Nicole Kidman recently sat down for an interview with W Magazine. Here are some highlights from that interview:
What was the first professional job you auditioned for?
"The first professional job was Bush Christmas, which was a film I did in Australia. I was 14, it was shooting out in the bush in Queensland, and I got to eat witchetty grubs. Do you know what witchetty grubs are? They are worms that live in the earth, and they're a milky white color, and I eat them in the film."
You eat them?
"And I wanted to eat them. I was excited to do that. I'm one of those people. I could go on Survivor and I wouldn't be good at the climbing and all of the physical stuff, but I could eat anything. Just so you know. That's my secret skill. Give me a cockroach, I'll eat it! Spider, I'll eat it! You name it, I've tried it. I'm adventurous."
Definitely, and I just wonder where it started because I think of you as a pure artist, and I mean that as the highest compliment, because to me, it's not just eating worms. You just will throw yourself into anything. Even your most recent work, Big Little Lies. Were you always fearless as an artist, even in the start?
"I don't see myself as fearless. I actually see myself as being fearful at times, probably because I experience fear but I kind of just walk through it. I did a play in London recently, and that was really debilitating fear, and every day I just had to go, Okay, get through it.' I had pure stage fright on the side of the stage where I would have rapid heartbeat and that was frightening, but it was one of those things of just going, 'I just have to work through this,' and I think I've just always been compelled to do that. And I have an enormous amount of trust, probably to my detriment. I still, at this stage in my life and my career, implicitly trust, and that's probably where the desire to be a part of something and the desire to contribute and not have my own inhibitions or my own censorship stop something or stop the artistic vision for a director or a story. Big Little Lies for me was so complicated, and that's what was so beautiful about it. And that Jean-Marc Vallée was willing to hold [his distance]—there's one scene where he plays it pretty much in a two shot on Alex [Skarsgård] and I, and [Vallée] trusted that and he trusted he didn't need to come in close, he just allowed it to play out with all of the interaction between us.

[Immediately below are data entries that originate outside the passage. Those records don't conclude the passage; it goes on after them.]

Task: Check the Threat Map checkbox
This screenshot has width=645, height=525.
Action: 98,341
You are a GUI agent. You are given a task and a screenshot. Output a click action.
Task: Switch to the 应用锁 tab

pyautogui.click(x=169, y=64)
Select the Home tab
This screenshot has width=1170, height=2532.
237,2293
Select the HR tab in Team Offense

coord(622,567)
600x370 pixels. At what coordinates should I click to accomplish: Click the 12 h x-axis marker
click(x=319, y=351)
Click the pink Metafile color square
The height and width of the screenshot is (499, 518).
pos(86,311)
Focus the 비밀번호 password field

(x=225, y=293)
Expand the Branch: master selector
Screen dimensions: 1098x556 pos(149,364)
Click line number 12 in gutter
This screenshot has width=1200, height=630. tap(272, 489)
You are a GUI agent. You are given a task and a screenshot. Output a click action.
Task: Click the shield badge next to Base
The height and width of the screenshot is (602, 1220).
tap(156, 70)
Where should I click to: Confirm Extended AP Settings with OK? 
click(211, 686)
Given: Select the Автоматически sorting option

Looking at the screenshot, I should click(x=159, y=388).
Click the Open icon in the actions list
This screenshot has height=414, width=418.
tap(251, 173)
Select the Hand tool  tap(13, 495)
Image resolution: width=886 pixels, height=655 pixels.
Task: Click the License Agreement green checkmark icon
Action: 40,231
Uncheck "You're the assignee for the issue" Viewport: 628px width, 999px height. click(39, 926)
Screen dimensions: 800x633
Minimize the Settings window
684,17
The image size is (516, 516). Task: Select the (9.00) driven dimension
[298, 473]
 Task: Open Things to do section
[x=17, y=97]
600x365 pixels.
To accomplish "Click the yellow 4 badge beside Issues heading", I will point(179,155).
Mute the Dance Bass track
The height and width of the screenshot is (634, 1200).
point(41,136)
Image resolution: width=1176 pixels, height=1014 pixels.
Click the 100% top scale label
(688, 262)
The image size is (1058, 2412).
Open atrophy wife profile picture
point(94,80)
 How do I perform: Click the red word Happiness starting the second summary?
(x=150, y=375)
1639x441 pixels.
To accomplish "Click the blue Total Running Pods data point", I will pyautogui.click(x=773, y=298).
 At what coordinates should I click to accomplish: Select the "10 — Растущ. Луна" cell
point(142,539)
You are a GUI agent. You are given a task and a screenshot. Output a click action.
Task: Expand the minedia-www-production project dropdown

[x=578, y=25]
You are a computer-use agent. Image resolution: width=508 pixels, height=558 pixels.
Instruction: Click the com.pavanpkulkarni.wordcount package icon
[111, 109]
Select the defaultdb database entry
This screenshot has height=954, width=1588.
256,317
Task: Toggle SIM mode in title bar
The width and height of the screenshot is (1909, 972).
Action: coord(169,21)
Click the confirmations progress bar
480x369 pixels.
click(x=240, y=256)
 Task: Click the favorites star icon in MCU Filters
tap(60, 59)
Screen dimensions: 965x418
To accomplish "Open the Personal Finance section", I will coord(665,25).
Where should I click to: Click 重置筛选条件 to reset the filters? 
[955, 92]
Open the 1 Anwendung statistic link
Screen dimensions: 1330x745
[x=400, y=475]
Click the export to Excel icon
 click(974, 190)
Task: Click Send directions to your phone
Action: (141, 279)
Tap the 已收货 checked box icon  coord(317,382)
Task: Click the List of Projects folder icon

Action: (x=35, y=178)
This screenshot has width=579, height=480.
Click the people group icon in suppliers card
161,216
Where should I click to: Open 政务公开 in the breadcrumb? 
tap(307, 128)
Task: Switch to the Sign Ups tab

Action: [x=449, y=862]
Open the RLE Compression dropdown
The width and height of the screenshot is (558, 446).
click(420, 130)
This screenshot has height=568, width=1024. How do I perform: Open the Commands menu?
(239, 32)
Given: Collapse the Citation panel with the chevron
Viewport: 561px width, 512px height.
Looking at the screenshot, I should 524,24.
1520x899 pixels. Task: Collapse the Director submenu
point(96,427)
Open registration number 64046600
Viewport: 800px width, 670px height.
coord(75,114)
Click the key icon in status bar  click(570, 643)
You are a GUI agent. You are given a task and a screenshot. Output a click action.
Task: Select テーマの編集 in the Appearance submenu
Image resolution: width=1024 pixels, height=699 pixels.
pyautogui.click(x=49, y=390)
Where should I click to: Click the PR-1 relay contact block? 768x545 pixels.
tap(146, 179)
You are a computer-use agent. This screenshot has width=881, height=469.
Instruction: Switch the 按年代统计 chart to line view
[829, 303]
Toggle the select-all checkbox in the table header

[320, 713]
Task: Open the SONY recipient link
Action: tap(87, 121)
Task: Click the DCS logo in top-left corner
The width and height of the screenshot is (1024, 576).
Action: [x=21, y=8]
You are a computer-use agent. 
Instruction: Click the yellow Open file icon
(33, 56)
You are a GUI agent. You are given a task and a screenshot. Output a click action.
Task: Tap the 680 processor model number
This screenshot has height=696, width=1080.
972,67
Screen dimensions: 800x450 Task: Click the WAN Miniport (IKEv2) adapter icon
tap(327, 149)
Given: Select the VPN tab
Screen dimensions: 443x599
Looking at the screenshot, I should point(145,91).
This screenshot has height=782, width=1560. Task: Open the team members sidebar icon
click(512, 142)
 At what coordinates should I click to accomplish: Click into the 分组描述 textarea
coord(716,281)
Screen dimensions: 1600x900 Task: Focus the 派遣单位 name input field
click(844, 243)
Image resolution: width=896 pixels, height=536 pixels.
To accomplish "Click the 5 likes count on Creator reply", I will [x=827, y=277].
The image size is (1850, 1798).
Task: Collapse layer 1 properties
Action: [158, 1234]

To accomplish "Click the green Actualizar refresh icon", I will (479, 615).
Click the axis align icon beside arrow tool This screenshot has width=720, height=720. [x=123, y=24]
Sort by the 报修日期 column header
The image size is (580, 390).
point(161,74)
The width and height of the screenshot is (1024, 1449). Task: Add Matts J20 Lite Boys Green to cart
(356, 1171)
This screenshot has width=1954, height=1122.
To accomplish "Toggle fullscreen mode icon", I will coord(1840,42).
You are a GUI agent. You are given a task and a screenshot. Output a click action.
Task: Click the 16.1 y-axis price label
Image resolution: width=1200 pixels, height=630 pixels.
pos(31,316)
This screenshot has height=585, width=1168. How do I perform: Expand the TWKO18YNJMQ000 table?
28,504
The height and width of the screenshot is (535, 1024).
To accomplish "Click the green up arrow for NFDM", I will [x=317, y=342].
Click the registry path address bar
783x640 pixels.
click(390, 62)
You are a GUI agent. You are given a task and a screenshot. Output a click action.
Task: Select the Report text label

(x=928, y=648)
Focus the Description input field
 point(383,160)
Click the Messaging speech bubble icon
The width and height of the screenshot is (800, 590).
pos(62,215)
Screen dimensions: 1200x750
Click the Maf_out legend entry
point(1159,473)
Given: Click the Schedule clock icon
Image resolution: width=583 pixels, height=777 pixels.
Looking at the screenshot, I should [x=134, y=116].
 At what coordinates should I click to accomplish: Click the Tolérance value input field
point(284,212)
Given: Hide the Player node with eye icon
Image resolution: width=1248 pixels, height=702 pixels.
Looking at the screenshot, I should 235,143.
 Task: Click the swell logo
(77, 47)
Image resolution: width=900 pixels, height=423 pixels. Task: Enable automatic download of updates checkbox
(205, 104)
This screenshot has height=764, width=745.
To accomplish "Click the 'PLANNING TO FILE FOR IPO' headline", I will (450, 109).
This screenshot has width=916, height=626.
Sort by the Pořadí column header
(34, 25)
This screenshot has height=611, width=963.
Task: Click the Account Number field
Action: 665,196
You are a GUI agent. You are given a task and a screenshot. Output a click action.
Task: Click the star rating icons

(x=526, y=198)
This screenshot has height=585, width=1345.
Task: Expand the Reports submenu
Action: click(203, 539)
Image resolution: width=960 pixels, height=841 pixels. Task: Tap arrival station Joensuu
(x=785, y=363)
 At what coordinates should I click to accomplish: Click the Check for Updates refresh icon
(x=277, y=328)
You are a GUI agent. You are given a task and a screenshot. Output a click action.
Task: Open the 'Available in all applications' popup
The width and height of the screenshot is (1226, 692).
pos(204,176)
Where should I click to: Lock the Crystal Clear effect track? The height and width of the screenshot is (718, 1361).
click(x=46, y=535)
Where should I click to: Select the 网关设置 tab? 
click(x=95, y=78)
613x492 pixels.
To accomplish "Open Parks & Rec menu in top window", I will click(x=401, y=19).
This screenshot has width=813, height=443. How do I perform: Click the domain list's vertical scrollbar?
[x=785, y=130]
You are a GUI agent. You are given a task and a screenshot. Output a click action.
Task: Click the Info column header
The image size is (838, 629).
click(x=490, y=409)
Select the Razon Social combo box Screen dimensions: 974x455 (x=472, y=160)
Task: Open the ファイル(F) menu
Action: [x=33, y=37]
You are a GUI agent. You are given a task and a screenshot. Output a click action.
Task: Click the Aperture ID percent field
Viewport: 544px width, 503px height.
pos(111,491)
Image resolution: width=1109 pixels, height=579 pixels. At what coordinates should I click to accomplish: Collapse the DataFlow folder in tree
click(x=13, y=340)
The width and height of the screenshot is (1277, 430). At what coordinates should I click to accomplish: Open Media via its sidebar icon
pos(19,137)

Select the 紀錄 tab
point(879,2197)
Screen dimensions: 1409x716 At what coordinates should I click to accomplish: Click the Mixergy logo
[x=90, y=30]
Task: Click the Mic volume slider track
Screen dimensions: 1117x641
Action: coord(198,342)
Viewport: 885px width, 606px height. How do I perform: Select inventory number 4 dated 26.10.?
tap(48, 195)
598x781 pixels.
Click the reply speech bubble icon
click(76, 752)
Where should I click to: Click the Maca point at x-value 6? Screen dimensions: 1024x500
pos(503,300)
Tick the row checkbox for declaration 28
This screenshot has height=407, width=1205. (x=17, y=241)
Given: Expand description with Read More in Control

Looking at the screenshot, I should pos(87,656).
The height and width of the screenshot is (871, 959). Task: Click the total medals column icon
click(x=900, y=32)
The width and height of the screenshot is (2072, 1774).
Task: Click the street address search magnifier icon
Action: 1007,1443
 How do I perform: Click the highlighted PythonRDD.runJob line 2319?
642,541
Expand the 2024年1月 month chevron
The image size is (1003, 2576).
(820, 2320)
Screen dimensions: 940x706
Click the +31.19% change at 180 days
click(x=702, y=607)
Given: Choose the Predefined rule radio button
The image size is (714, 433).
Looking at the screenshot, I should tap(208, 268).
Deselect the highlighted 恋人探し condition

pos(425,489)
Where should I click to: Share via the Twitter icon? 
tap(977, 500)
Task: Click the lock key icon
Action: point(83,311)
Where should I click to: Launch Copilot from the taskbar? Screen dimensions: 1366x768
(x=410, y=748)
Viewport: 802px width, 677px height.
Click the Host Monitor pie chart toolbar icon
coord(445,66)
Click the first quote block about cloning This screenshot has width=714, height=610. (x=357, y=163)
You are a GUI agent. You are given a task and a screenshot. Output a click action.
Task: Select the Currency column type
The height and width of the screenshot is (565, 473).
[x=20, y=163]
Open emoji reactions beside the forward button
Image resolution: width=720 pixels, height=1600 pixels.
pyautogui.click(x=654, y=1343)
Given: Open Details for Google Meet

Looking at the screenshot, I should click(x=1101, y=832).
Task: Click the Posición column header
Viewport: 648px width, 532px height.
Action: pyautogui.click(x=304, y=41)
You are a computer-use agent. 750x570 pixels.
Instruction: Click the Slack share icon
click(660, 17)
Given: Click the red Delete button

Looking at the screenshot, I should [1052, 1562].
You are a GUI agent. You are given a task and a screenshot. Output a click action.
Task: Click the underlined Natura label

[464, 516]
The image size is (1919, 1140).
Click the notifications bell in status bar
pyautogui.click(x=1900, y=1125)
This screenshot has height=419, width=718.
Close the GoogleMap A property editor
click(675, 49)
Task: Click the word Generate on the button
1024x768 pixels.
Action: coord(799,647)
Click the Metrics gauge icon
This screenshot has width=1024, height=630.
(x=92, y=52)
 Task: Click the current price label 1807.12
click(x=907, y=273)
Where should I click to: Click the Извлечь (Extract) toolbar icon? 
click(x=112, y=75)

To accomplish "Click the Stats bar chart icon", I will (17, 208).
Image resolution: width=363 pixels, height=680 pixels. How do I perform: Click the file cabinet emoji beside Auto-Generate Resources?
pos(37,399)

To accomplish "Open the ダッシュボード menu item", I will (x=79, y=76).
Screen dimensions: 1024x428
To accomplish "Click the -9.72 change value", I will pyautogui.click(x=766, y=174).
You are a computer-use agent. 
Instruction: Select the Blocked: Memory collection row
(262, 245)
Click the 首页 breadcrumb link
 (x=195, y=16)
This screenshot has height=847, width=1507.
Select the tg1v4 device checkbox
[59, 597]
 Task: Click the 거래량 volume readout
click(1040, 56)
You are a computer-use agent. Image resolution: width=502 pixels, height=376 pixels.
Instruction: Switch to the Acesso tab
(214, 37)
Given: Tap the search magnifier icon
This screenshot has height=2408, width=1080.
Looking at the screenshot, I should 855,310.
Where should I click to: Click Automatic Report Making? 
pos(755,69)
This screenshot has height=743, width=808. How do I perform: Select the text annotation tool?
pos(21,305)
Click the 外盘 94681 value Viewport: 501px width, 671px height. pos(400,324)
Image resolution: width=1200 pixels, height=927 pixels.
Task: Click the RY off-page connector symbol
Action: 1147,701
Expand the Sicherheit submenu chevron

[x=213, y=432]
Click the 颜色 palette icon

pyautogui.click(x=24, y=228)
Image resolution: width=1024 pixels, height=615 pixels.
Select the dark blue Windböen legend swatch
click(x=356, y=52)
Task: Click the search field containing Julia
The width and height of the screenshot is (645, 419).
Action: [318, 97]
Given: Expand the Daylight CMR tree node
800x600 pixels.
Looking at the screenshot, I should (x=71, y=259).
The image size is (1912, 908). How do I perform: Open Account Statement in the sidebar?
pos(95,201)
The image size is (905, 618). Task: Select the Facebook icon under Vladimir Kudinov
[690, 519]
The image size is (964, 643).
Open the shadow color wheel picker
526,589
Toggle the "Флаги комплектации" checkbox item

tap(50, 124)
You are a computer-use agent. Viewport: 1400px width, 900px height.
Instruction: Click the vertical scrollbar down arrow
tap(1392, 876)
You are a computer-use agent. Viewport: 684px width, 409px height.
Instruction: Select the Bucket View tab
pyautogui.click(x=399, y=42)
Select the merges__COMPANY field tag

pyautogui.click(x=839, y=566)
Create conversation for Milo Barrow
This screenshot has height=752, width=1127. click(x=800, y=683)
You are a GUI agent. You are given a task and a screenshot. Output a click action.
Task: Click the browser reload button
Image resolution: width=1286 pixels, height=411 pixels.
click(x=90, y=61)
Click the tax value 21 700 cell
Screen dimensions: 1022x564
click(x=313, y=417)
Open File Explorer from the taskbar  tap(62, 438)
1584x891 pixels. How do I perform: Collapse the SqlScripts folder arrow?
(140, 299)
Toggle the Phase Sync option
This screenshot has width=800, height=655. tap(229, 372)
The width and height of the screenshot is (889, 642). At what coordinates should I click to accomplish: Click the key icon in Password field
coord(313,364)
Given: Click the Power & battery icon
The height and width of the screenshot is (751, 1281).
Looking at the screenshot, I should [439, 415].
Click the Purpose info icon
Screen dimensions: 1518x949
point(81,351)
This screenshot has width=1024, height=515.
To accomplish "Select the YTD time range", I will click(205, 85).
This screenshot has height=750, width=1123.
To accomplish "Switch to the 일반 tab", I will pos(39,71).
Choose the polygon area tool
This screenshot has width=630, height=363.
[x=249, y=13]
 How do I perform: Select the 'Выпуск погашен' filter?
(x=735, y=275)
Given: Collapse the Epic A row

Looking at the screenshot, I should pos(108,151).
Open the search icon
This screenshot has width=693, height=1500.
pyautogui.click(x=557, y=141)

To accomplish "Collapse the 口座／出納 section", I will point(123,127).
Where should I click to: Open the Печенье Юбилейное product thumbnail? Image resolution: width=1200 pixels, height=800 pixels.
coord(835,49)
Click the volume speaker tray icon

That's really something for a director using the small screen medium. And Alex and I worked very hard on creating the dynamic of that marriage."
I mean, I know this is a technical question and it sounds like I'm being salacious, but I'm not. Wasn't it very difficult to do those scenes basically naked?
"When I would go home, I would feel ashamed, and that's the same emotions and the same feelings that Celeste was having, so we were very much parallel in the feelings, but I was willing to do that for the role because that's what I felt was important for the role. When I talk about not censoring myself through my own inhibitions and not then affecting a story or a character because of my own inhibitions, I'm here to tell the story and to be true to the art, not to bring my own problems in terms of what I feel comfortable with, not comfortable with. I've got to go work that stuff out so that I can come as a pure vessel to the work, if that makes sense."
I totally get it, but I just think the vulnerability of that performance is so profound because it's not like you're doing it in a wetsuit.
"And I felt very exposed and vulnerable and deeply humiliated at times. I mean, I remember lying on the floor in the bathroom at the very end when we were doing the scenes in episode 7, and I was lying on the floor and I just wouldn't get up in-between takes. I was just lying there, sort of broken and crying, and I remember at one point Jean-Marc coming over and just sort of placing a towel over me because I was just lying there in half-torn underwear and just basically on the ground with nothing on and I was just, like [gasps]. But at times I would have flashes of images of women that have gone through this and I'm like, 'This is authentic, this is the truth and this is what I have to do, and it would just come through like that.' But it was beautifully written, I have to say, and Jean-Marc is an exquisite director because he was able to modulate it and allow it to be and to grow and see and then sort of paste it together, you know."